La ira y la urbanidad.
Son muy pocas las personas que conservan siempre una igualdad de ánimo; la mayor parte son variables, y muchas se mudan ligeramente al soplo da cualquier viento.
La ira y la urbanidad.
Son muy pocas las personas que conservan siempre una igualdad de ánimo; la mayor parte son variables, y muchas se mudan ligeramente al soplo da cualquier viento. A veces mansas, a veces irritadas; ahora tiernas y ahora duras; hoy alegres y mañana tristes; en un, instante sufren con gusto cualquiera chanza por amarga que sea, y en el otro se irritan por una bagatela. De aquí se originan, a veces, ciertos disgustos que nos hacen incurrir en muchas faltas contra la urbanidad.
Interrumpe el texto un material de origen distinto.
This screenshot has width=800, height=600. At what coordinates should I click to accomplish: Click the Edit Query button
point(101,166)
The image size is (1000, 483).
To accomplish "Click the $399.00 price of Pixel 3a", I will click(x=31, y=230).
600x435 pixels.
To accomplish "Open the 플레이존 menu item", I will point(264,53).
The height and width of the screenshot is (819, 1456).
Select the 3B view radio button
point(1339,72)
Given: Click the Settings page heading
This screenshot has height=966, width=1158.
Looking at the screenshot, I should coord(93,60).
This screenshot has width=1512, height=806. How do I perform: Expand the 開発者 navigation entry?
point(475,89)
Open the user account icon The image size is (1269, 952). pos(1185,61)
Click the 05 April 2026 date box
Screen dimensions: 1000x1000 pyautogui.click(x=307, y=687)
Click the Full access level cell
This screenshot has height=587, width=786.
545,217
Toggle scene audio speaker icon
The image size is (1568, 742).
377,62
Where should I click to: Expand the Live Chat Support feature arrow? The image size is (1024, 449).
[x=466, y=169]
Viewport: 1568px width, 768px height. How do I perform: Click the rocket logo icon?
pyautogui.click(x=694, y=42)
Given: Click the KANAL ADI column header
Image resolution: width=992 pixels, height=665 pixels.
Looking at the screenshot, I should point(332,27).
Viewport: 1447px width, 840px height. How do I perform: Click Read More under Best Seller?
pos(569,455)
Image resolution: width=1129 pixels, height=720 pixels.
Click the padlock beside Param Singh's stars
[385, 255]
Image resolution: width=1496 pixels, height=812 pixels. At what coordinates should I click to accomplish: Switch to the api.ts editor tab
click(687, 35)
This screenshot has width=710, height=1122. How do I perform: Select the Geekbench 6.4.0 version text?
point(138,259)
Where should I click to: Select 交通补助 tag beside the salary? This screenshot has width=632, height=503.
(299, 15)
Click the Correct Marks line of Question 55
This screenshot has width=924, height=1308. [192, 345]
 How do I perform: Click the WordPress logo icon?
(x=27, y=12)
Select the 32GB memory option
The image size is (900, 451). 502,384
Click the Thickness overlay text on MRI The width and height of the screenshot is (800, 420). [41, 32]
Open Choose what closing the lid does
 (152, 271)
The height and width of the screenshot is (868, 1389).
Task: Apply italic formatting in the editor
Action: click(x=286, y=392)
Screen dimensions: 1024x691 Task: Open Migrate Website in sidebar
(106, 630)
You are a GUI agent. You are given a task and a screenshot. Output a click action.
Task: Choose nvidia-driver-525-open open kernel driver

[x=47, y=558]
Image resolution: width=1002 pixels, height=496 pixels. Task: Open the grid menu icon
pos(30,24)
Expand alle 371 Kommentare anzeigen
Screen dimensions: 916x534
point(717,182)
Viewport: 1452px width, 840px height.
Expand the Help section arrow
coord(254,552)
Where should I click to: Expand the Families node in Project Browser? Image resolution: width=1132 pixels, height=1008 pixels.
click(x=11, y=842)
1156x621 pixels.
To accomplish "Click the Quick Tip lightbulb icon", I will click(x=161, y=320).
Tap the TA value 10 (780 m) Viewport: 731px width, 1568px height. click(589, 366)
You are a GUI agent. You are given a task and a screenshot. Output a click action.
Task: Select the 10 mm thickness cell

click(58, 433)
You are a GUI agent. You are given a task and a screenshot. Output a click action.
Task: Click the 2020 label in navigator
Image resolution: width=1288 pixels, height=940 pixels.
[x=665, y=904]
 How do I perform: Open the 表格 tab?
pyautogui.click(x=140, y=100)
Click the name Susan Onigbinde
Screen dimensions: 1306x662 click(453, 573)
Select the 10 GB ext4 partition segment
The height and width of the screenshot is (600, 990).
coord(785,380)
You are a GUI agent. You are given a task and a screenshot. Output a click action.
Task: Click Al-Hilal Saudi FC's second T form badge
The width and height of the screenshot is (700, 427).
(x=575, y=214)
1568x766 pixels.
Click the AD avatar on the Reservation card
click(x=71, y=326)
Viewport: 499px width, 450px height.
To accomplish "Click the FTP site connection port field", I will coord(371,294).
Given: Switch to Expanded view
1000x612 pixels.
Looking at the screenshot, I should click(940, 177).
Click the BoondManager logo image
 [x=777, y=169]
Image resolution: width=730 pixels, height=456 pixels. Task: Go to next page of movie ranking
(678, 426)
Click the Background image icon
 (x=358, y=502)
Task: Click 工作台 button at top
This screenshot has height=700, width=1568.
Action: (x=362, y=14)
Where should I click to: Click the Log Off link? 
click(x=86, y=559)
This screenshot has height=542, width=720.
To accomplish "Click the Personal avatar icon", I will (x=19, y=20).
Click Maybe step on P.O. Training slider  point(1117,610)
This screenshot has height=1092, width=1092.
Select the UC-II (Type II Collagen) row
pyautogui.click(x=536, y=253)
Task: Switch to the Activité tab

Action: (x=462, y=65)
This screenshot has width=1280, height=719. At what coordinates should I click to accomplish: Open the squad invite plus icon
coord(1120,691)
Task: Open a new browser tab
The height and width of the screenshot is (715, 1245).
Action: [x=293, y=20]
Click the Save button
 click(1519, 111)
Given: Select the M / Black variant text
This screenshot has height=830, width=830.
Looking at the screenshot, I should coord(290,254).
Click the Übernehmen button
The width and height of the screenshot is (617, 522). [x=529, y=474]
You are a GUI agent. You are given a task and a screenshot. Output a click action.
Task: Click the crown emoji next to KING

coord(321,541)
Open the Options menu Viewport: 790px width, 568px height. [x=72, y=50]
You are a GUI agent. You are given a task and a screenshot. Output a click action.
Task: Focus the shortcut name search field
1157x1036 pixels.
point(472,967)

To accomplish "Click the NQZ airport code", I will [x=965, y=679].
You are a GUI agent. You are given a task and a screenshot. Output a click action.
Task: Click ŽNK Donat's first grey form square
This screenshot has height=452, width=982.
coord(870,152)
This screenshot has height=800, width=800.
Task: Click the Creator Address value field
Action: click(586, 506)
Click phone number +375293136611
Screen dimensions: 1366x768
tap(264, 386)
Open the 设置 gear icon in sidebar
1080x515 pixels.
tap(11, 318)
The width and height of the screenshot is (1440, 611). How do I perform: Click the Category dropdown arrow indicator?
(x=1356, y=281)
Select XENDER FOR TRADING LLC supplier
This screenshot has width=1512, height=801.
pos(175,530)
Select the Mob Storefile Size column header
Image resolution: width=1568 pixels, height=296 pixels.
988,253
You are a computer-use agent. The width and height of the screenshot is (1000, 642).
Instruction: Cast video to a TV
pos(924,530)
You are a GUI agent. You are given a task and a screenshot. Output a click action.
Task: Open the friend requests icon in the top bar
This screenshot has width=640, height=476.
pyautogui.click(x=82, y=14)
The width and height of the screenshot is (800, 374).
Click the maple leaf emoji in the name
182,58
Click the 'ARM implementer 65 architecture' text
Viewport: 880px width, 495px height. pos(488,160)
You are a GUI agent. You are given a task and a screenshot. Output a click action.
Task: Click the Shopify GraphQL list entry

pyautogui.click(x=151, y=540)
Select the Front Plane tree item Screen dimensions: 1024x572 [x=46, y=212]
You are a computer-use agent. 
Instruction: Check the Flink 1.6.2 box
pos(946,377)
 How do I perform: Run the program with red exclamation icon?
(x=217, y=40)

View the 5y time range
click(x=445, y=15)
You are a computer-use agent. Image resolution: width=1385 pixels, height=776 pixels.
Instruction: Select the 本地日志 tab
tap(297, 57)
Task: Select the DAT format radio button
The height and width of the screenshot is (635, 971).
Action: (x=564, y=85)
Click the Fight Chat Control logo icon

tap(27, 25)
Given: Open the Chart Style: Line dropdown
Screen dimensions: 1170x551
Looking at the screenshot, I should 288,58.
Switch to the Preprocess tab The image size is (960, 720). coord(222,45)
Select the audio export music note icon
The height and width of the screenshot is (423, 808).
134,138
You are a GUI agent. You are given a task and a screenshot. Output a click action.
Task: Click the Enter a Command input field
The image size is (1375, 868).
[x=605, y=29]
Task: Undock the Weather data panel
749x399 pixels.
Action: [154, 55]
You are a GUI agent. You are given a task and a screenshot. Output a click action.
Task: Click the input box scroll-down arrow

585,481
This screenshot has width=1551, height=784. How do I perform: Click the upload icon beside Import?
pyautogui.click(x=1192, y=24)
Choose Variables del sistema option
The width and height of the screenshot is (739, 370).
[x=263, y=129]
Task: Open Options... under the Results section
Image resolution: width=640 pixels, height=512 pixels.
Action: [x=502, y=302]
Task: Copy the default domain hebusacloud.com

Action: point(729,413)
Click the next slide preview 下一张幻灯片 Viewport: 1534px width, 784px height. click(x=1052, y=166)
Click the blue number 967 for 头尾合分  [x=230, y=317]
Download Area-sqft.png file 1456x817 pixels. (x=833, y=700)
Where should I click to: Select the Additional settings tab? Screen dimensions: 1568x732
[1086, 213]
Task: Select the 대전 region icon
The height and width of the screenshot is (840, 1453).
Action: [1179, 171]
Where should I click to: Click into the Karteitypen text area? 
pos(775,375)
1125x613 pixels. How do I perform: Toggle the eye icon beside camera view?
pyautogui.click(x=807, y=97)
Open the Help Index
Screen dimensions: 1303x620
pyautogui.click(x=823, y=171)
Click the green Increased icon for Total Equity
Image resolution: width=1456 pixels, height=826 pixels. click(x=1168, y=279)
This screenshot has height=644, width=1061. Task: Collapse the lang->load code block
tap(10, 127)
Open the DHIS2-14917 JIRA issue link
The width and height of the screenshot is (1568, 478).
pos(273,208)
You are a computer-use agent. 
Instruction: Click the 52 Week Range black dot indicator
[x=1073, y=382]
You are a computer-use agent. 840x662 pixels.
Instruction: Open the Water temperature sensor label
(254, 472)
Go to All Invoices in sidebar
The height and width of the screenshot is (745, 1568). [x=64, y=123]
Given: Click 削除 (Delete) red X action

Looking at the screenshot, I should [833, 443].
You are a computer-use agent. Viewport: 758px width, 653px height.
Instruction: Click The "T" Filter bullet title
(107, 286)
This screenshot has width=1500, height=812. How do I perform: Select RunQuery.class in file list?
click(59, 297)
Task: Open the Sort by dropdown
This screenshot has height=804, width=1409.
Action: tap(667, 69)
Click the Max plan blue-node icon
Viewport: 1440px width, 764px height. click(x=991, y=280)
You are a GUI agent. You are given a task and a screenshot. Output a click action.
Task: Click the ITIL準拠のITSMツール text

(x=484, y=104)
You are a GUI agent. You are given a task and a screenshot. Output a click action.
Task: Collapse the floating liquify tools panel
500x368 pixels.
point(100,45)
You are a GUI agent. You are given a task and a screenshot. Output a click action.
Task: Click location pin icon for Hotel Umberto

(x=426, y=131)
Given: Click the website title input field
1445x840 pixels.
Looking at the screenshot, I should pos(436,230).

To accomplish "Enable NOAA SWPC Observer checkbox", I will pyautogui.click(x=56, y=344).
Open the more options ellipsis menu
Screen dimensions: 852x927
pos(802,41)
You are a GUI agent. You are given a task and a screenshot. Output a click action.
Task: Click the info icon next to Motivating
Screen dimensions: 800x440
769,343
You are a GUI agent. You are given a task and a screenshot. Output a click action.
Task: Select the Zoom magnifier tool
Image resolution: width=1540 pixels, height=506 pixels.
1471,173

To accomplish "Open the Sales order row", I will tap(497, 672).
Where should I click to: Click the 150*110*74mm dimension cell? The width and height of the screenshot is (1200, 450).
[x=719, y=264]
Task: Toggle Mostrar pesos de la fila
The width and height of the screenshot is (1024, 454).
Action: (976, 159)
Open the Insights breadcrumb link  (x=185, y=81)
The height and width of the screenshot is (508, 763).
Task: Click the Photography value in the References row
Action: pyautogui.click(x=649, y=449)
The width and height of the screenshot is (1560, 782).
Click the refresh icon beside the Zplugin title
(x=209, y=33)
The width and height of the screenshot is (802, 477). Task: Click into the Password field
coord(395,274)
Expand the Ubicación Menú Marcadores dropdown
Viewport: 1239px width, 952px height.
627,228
Por una palabra dicha regularmente sin doblez, y que nosotros interpretamos mal, y que con nuestras malignas cavilaciones le damos la malicia qua no tiene, prorumpimos en quejas inoportunas, y se nos escalan algunas expresiones duras e insultantes. Si cuando se nos hace alguna injuria la sofocáramos al momento, no llegaríamos a impacientarnos, pero como la solemos grabar profundamente en nuestro corazón, va tomando fuerzas por instantes, y llega a enconarse de manera que no somos ya capaces de contenernos.
Al principio es fácil reprimir los movimientos de la ira; entonces no es más que una chispa que podemos apagar como un leve soplo; pero si la dejamos tomar aumento, si la dejamos encrespar, ya no hay quien pueda sofocarla. No es ya, entonces, un fuego que abrasa, es un volcán que vomita piedras y peñascos, fuegos y llamas que destruyen y devoran cuanto encuentran a su alrededor.
Pero, ¿cómo es que el hombre, que es el soberano de la tierra que ejerce su dominio sobre todas las criaturas vivientes, que con el vuelo de su entendimiento sabe elevarse hasta la región de la luz, observar los planetas, seguirlos en la rapidez de su carrera, medir el espacio, calcular el tiempo, disponer de los elementos, y que con su industria ha sabido vencer los animales más feroces, domarlos, subyugarlos y disminuir su perversa raza, no sabe a veces refrenar su ira ? Es que el hombre se dedica con más gusto a observar la naturaleza, y seguirla en su marcha para sorprenderle algún secreto, que no a examinar su corazón, y estar atento a los movimientos de sus pasiones para contenerlas y subyugarlas enteramente. Por eso, la paciencia o la impaciencia, es la que distingue al bueno y sabio, del ignorante y malo; aquel con la paciencia refrena su ira, este no sabe enfrenar la suya.
Contemplemos a una persona en la quietud de su gabinete con la regla y el compás tirando líneas para la formación de un mapa, o examinando con el microscopio las fibras más delicadas de los animales, cuyas entrañas todavía palpitan, o ya sea abismándose en el conocimiento de las ciencias más profundas; ¡qué varón tan sabio! Pero veámosle como se presenta en una tertulia donde la paz, la armonía y las festivas gracias expresan el humor alegre de todos los concurrentes, y el placer de verse allí reunidos. Uno dice una chanza inocente; pero otro la toma por otro semblante malicioso, y le pide que explique el sentido de aquella expresión y manifieste el fin que ha tenido para decirla. Uno le contesta con el mismo tono de zumba, y el otro se enoja; el concurso entra a la parte con uno para chancearse, y el otro se irrita. Ya no es un sabio, es un loco, un furioso; las partes de su rostro alteradas de un modo extraordinario manifiestan la rabia que le devora interiormente, y cada movimiento de su corazón enfurecido se expresa por rasgos más propios de una fiera que de un hombre. He aqui como, por no saber sufrir una ligera chanza dicha con candor, acaba una persona respetable de llenar de ácibar y veneno una tertulia que no respiraba sino gustos y placeres.